Answer: (a) The graph of $f(x) = 2x - 3\sqrt{x}$ is a curve that starts at $(0,0)$, dips below the x-axis, then turns and rises above the x-axis. It crosses the x-axis again at $x = 2.25$.
(b) The rough sketch of $F(x)$ starts at $(0,1)$. Because $f(x)$ is negative for a while, $F(x)$ decreases from $1$. When $f(x)$ becomes positive, $F(x)$ starts increasing, making a 'valley' shape at its lowest point where $f(x)=0$.
(c) The expression for $F(x)$ is $x^2 - 2x^{3/2} + 1$.
(d) Graphing $F(x) = x^2 - 2x^{3/2} + 1$ with a device shows a curve identical to the sketch from part (b), confirming our understanding! It begins at $(0,1)$, goes down to a minimum, and then goes up. Explain
This is a question about <functions, graphing, and finding a "reverse" function called an antiderivative>. The solving step is:

Okay, this problem is super fun because we get to draw pictures and then use some cool math rules!

**(a) Graphing $f(x) = 2x - 3\sqrt{x}$**
I'd grab my tablet or computer and open a graphing app (like Desmos or GeoGebra, they're awesome!). I just type in "$2x - 3 * sqrt(x)$".
What I see is a wavy line! It starts right at the point (0,0). Then, it goes *down* below the x-axis, making a little dip. After a bit, it turns around and comes back *up*, crossing the x-axis again at a point ($x=2.25$ if you figure it out!) and keeps going up.

**(b) Sketching the antiderivative $F$**
This part is like being a detective! An "antiderivative" ($F$) is the original function before someone found its 'slope-maker' function ($f$). Here's the secret rule:
* If $f(x)$ is *above* the x-axis (positive), then $F(x)$ is going *up*.
* If $f(x)$ is *below* the x-axis (negative), then $F(x)$ is going *down*.
* Where $f(x)$ crosses the x-axis (is zero), $F(x)$ will reach a peak (highest) or a valley (lowest).
The problem tells us $F(0)=1$, so I'll put a starting dot at (0,1) on my paper.
Looking at my graph of $f(x)$:
* From $x=0$ to $x=2.25$, $f(x)$ is negative (below the x-axis). So, my sketch of $F(x)$ needs to go *down* from (0,1).
* At $x=2.25$, $f(x)$ is zero. So, $F(x)$ will hit its lowest point (a valley).
* After $x=2.25$, $f(x)$ is positive (above the x-axis). So, $F(x)$ will start going *up*.
My sketch would look like a curve starting at (0,1), dipping down to a minimum around $x=2.25$, and then rising upwards.

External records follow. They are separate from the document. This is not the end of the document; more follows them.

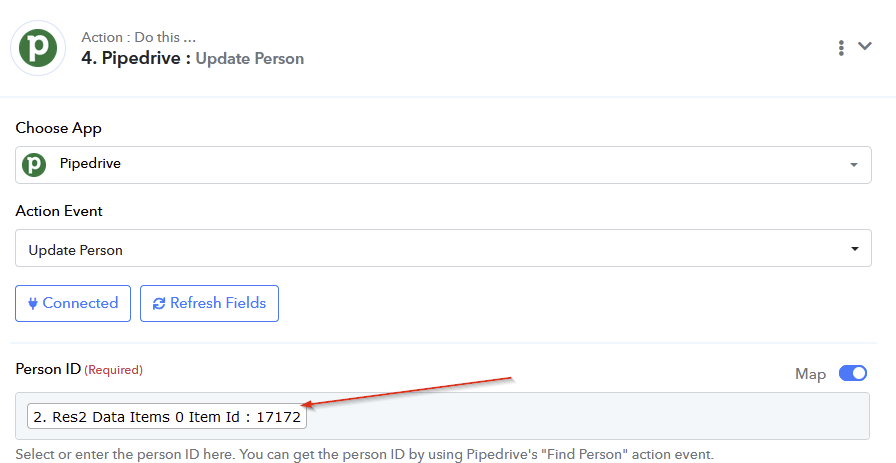This screenshot has height=463, width=896.
Task: Click Update Person value in Action Event field
Action: click(75, 250)
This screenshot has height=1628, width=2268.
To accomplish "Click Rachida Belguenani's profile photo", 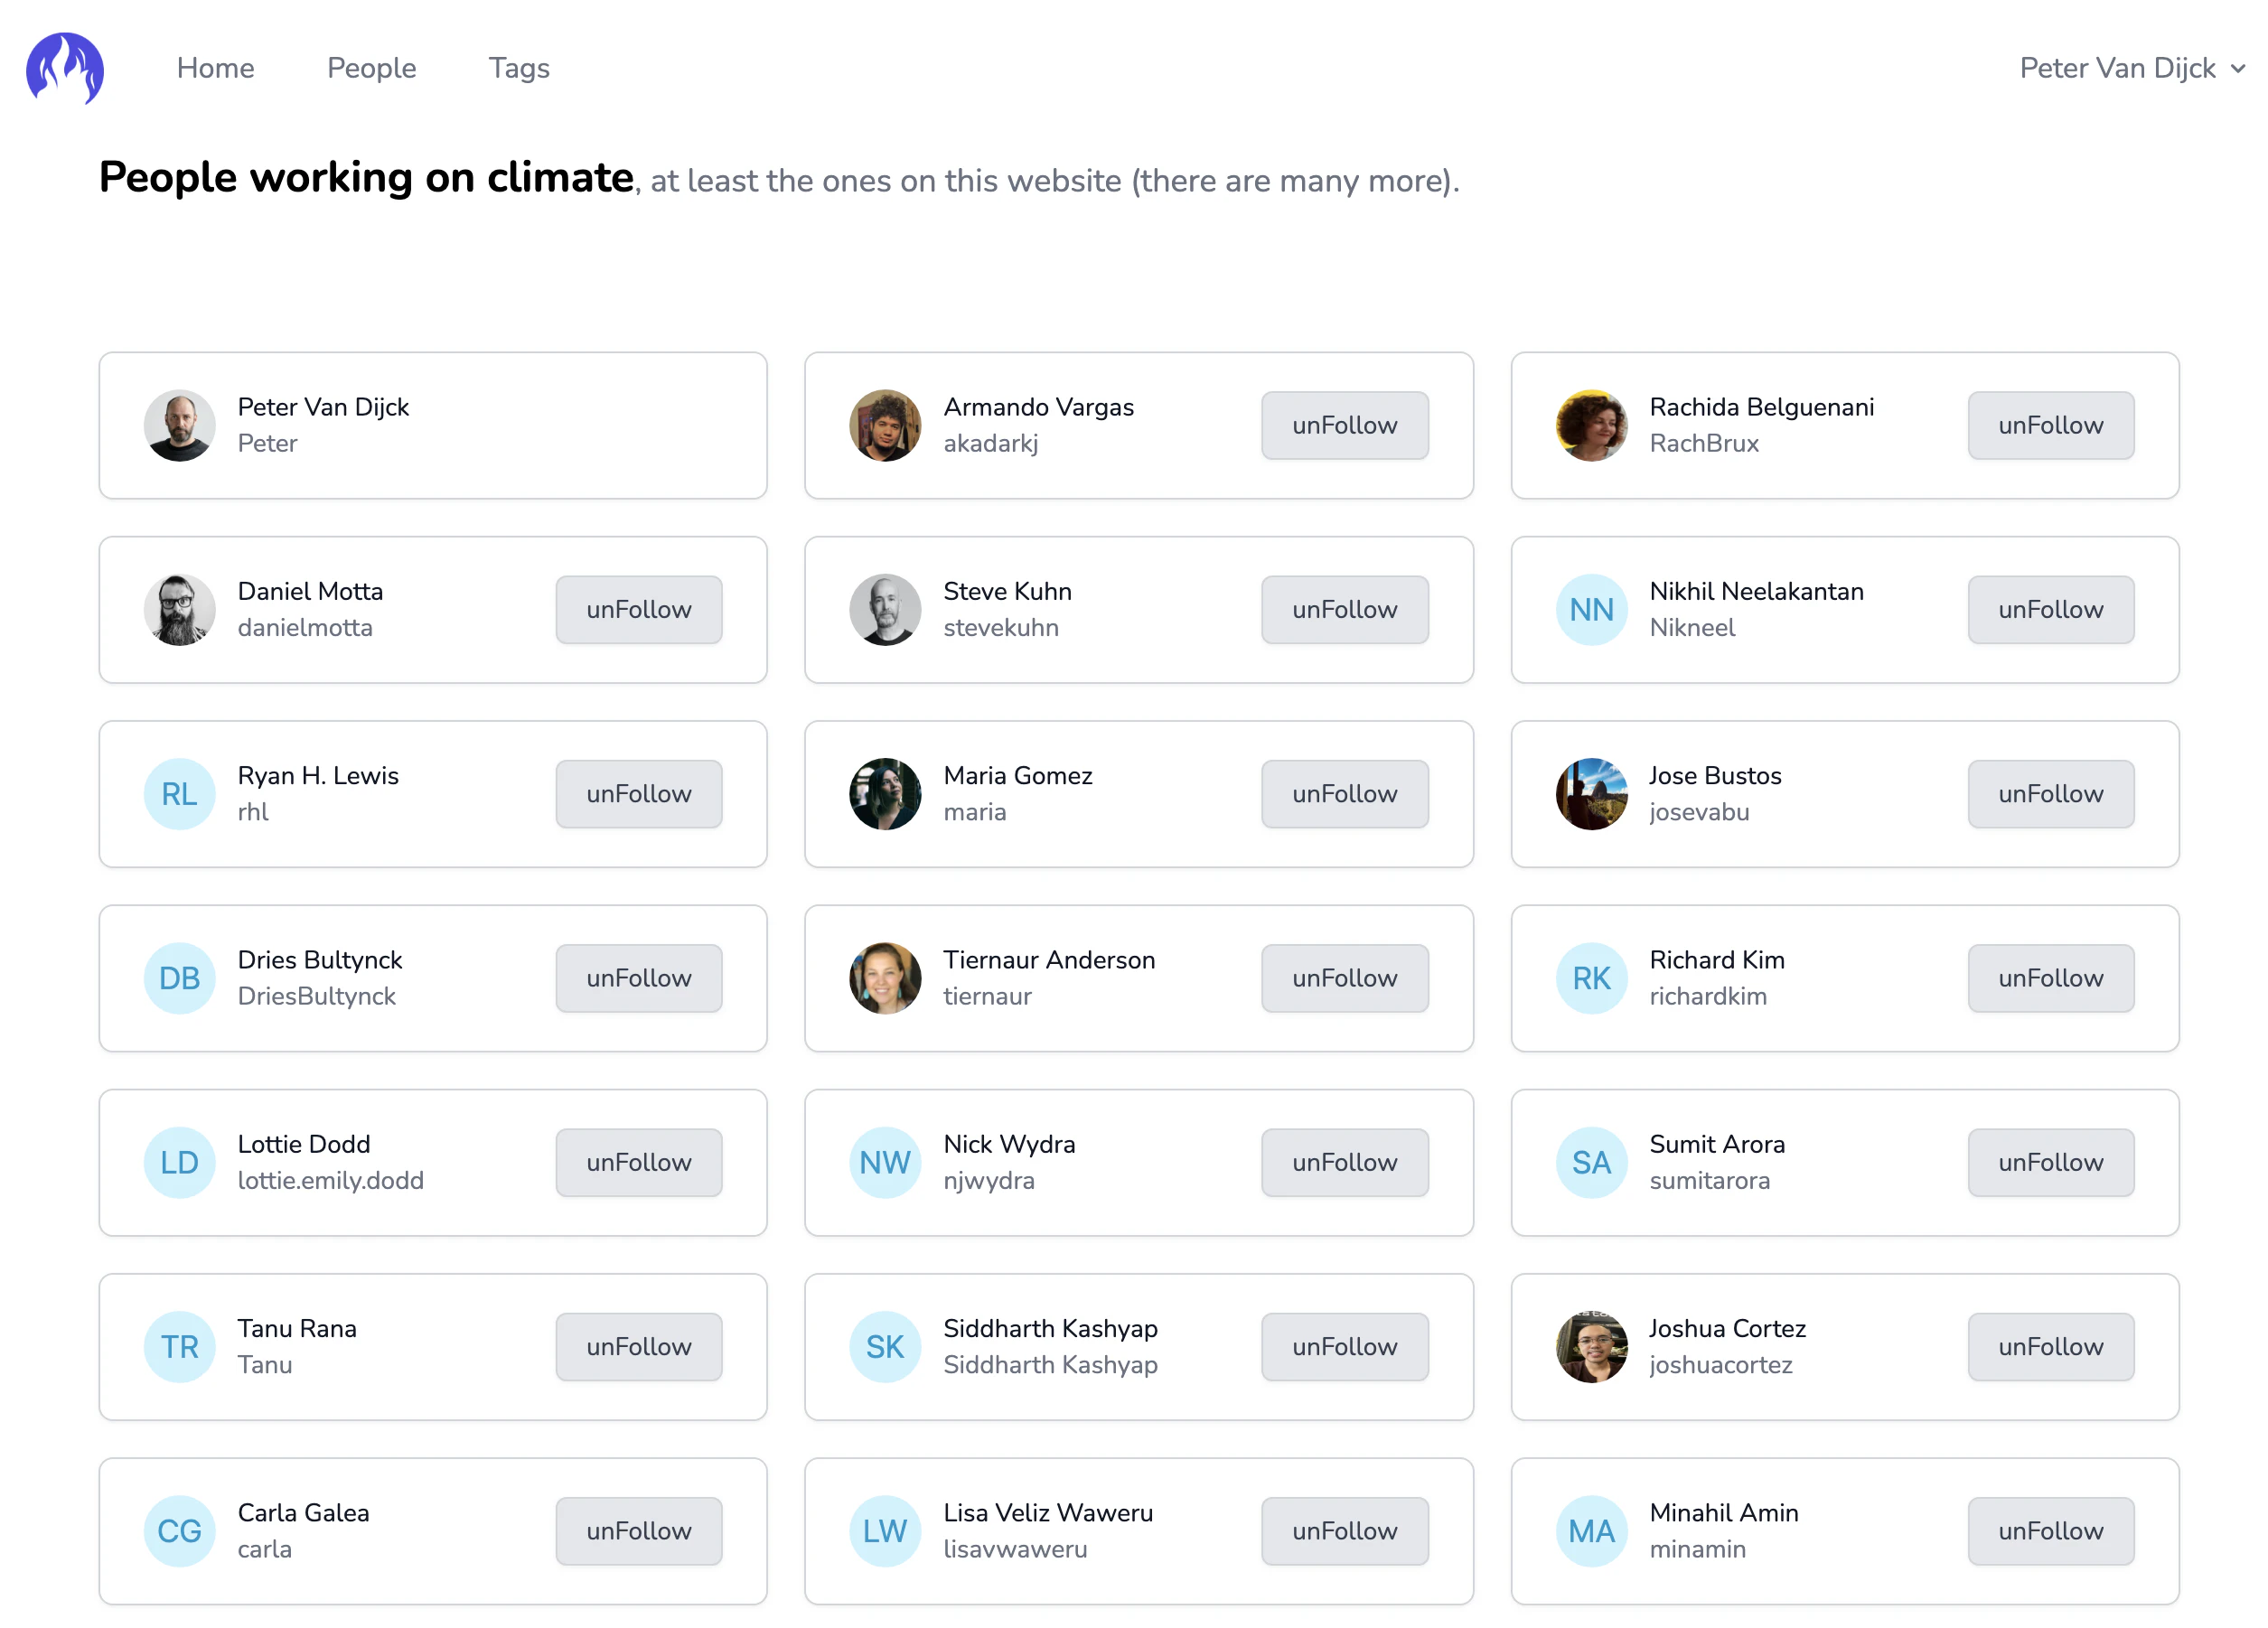I will coord(1590,425).
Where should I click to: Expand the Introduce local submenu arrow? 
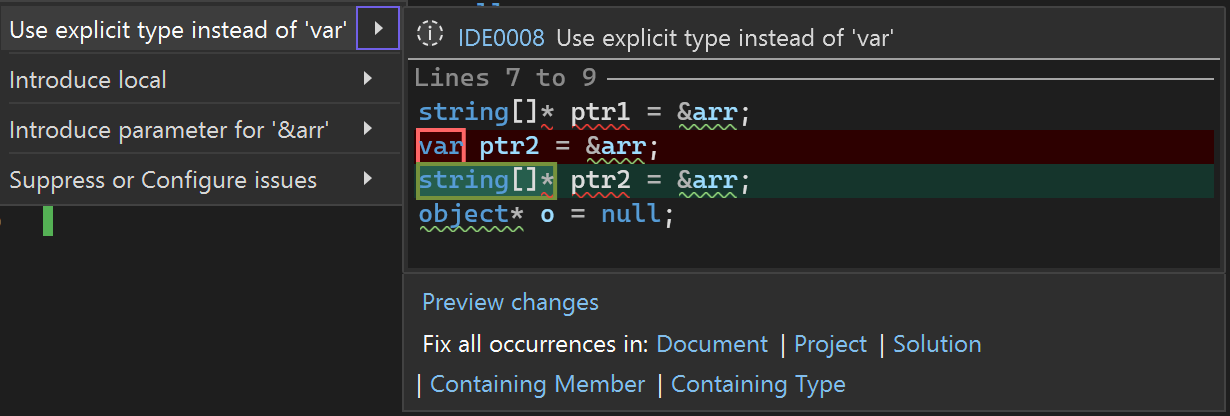(368, 79)
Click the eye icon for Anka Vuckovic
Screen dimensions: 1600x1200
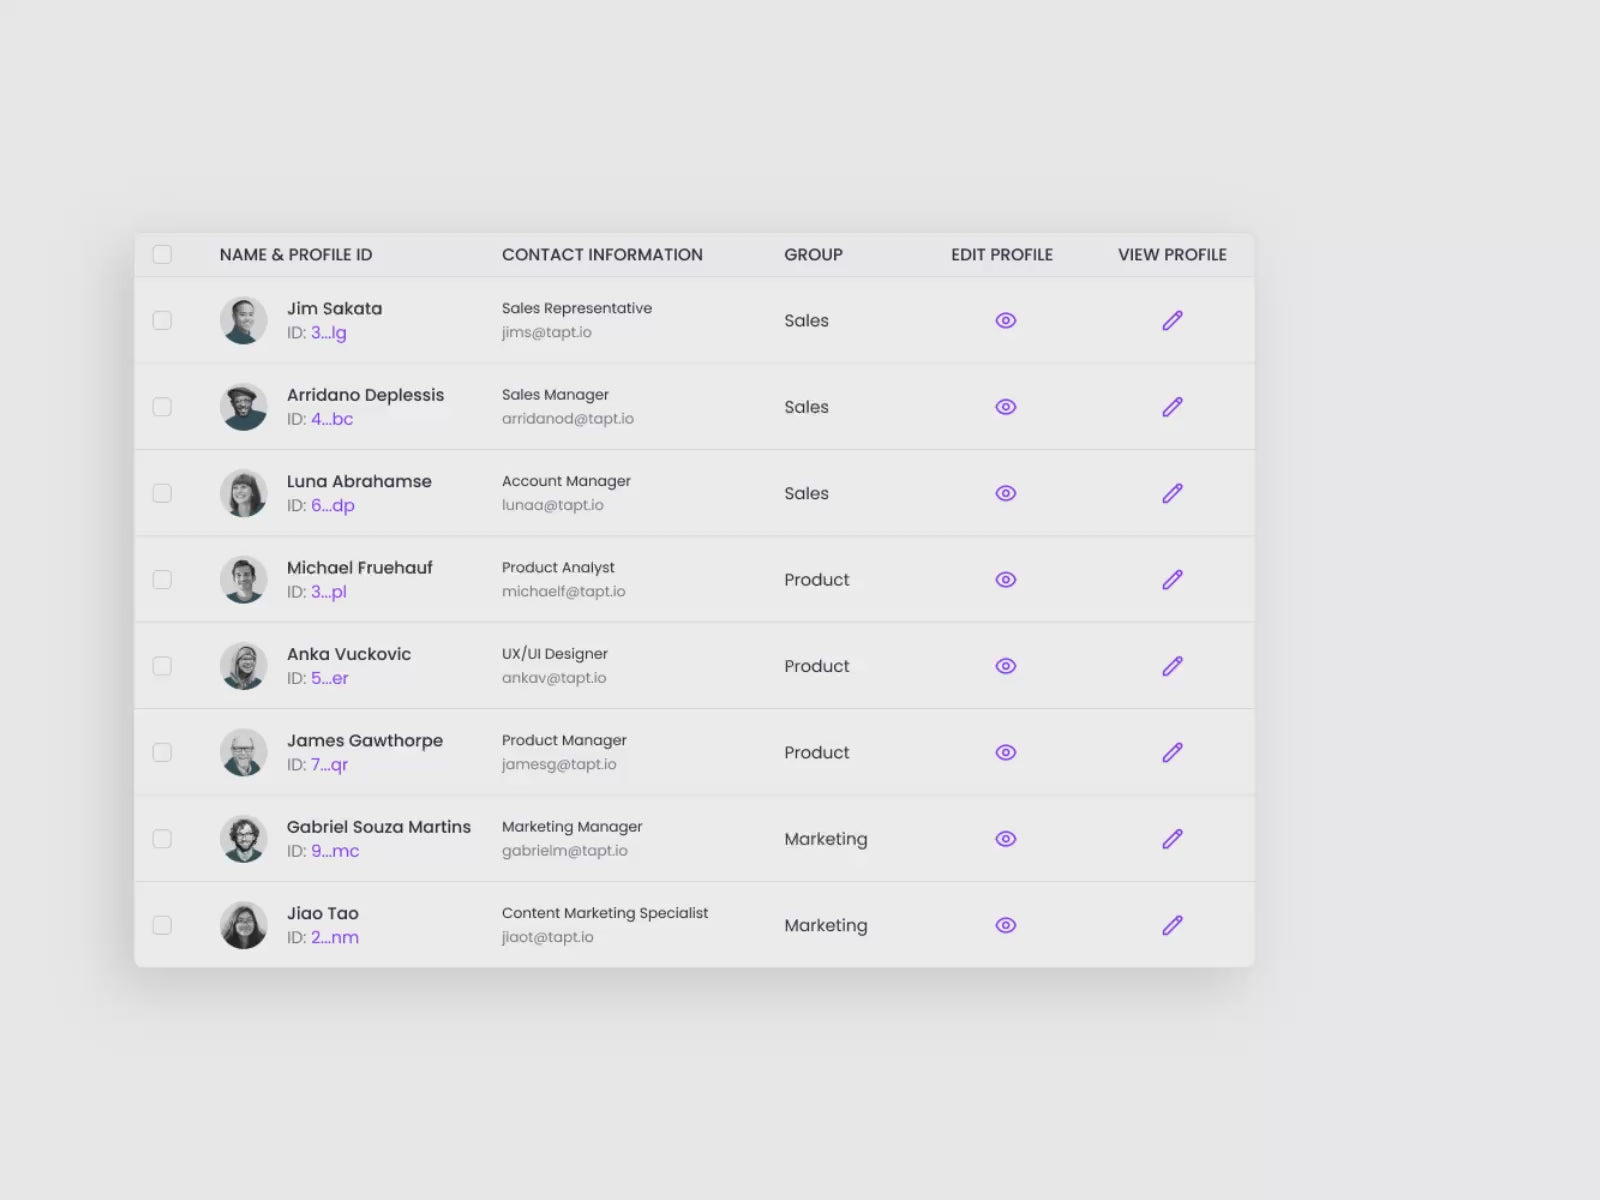1005,666
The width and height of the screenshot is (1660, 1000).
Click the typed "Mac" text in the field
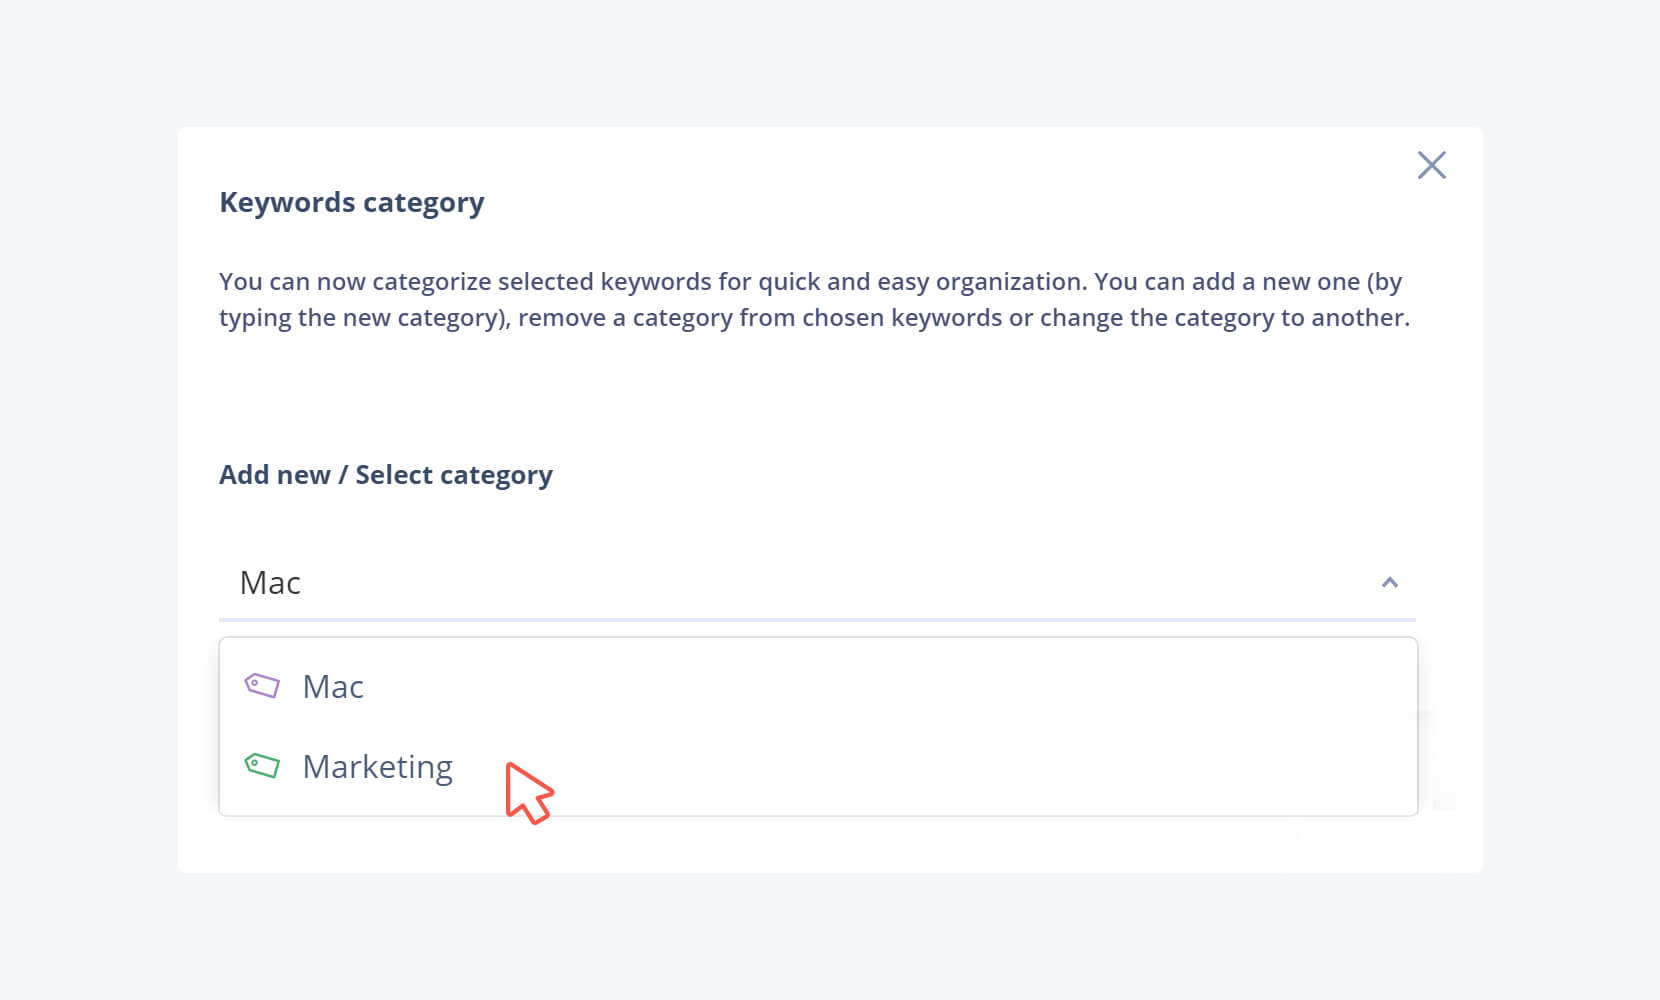270,583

**(c) Finding the expression for $F(x)$**
This is like playing a reverse game! There's a rule that helps us go backwards. If we have $x$ raised to a power (like $x^n$), to go backwards, we add 1 to the power and then divide by that new power.
Our function $f(x) = 2x - 3\sqrt{x}$. I can write $\sqrt{x}$ as $x^{1/2}$. So, $f(x) = 2x^1 - 3x^{1/2}$.
Let's apply our "reverse" rule to each part:
* For $2x^1$: Add 1 to the power ($1+1=2$), then divide by the new power (2). So, $2 \cdot \frac{x^2}{2} = x^2$.
* For $3x^{1/2}$: Add 1 to the power ($1/2+1=3/2$), then divide by the new power ($3/2$). So, $3 \cdot \frac{x^{3/2}}{3/2} = 3 \cdot \frac{2}{3} x^{3/2} = 2x^{3/2}$.
So, $F(x)$ looks like $x^2 - 2x^{3/2}$. But wait! When we go backwards, there could always be a secret number added at the end (a 'constant'), which we call 'C'. So, $F(x) = x^2 - 2x^{3/2} + C$.
We know $F(0) = 1$. Let's plug in $x=0$ to find C:
$F(0) = (0)^2 - 2(0)^{3/2} + C = 1$
$0 - 0 + C = 1$
So, $C=1$.
Our exact math expression for $F(x)$ is $x^2 - 2x^{3/2} + 1$.

**(d) Graphing $F$ and comparing**
Now, back to my graphing app! I type in "$x^2 - 2x^(3/2) + 1$".
Guess what?! The graph that appears on the screen is exactly like the sketch I made in part (b)! It starts at (0,1), goes down to a minimum point, and then climbs back up. It's so cool how the math rules perfectly match the picture!